Not to my main gallery—never there—but to a private folder I kept buried two layers down on my phone.
It was filled with Rachel. Candid snaps she’d sent me.
A couple of blurry selfies of the two of us, pressed together and laughing, taken on nights that felt like they would last forever.
A picture of her asleep on my shoulder on a flight once, hair in her face, mouth soft with trust.
I opened the folder and slid the new image into place.
She fit there.
She always did.
God, I missed her.
Not in a dramatic, cinematic way. In a quiet, persistent way that threaded itself through everything I did. I missed her voice when she was half-awake. The sharpness of her tongue when she eviscerated one of my arguments. The way she got excited about the weirdest details.
The way she made space feel warmer just by being in it. But she needed Paris.
She needed the work, the light, the hunger of becoming someone new. She needed the version of herself she was finding there.
And I needed to not be the man who stood in her way.
Even if it meant loving her from three thousand miles away.
I typed back, fingers slow and careful.
Sexy is absolutely the word I could use, but I prefer beautiful. You are.
Refusing to overthink it, I sent the message, then set the phone down and went to shower, letting the hot water pound the day out of my shoulders and the bar out of my hair. It didn’t erase the ache, but it dulled the edges enough to breathe.

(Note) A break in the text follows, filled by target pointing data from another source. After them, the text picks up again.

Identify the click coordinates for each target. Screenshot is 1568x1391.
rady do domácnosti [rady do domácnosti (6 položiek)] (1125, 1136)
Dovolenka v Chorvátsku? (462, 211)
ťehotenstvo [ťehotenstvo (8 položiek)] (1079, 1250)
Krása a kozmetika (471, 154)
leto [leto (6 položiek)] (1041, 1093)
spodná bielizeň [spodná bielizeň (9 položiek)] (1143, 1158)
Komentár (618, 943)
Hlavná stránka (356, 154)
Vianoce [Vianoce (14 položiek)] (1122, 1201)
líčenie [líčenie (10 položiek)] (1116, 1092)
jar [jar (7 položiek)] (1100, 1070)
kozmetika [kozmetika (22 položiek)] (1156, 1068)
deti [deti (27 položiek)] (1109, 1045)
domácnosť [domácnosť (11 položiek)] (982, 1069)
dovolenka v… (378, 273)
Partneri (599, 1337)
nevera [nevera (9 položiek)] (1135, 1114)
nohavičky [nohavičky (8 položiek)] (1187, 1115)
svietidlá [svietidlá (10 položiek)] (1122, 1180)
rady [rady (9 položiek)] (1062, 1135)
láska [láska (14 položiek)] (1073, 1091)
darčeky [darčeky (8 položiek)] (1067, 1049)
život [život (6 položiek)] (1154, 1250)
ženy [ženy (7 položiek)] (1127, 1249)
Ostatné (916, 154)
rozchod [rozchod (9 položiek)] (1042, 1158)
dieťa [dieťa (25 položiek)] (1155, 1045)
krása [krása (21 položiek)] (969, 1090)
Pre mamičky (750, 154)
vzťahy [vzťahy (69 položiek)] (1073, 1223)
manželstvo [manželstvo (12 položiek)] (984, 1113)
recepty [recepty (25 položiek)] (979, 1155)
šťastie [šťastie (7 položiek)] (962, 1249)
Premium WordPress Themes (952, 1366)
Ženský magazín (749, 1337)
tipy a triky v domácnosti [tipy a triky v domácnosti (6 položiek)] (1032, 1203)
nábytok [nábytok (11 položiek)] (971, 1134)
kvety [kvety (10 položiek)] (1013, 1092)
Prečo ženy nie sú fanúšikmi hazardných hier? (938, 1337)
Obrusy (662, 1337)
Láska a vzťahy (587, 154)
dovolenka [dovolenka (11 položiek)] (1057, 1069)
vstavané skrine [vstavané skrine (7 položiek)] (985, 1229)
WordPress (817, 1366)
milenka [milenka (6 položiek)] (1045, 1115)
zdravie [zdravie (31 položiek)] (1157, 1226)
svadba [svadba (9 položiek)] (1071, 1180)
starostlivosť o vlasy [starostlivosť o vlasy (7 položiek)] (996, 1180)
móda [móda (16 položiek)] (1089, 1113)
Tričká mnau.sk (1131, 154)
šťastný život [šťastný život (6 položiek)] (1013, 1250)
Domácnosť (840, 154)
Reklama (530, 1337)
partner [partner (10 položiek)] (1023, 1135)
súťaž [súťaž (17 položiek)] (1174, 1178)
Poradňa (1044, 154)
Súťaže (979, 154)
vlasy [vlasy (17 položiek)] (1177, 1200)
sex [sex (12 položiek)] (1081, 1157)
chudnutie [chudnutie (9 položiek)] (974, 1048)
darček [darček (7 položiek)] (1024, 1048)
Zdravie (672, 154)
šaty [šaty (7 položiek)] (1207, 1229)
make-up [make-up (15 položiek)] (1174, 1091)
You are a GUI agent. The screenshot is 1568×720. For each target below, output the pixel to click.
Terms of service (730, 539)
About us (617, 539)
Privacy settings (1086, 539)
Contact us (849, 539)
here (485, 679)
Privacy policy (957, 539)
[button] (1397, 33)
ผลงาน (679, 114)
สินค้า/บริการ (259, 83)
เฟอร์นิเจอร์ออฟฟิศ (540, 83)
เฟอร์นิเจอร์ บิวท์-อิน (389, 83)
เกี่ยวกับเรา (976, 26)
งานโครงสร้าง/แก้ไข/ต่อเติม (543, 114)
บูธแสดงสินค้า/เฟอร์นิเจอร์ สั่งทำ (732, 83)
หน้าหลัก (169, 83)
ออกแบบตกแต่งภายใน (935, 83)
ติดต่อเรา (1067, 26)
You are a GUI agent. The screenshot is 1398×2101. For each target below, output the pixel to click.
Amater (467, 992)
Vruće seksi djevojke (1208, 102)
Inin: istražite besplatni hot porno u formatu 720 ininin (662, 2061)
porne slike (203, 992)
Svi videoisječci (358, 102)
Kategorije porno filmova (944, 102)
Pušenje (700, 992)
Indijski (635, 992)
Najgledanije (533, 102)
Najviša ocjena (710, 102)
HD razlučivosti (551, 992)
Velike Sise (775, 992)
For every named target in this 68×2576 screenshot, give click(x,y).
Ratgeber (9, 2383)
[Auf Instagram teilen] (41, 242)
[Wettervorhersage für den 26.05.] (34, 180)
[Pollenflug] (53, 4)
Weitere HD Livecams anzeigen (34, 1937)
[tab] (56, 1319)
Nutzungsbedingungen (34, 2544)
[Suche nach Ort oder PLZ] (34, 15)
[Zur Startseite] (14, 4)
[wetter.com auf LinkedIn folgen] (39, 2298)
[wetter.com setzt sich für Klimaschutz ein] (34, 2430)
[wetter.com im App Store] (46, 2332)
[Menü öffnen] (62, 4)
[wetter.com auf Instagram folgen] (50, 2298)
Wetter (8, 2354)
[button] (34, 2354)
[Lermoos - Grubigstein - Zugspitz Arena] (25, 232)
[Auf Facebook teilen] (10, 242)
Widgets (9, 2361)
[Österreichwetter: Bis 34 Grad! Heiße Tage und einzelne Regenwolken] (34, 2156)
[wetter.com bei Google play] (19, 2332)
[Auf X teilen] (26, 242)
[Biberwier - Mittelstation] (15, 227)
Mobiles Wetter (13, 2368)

Afterward, I toweled off, pulled on a clean T-shirt and pajama pants, and stood for a moment in the middle of my bedroom, unsure what to do with the rest of the night. The television stayed dark. There was nothing I really wanted to watch.
So, I returned to the living room and grabbed my briefcase instead.
Files, contracts, notes for London—paper and ink and other people’s problems. Things I could control. I settled into the chair by the window and began to read, city lights cutting across the pages in pale lines, Rachel’s face still lingering somewhere behind my eyes.
There wasn’t much else to do right now.
But that was okay.
Waiting, I was learning, was its own kind of work.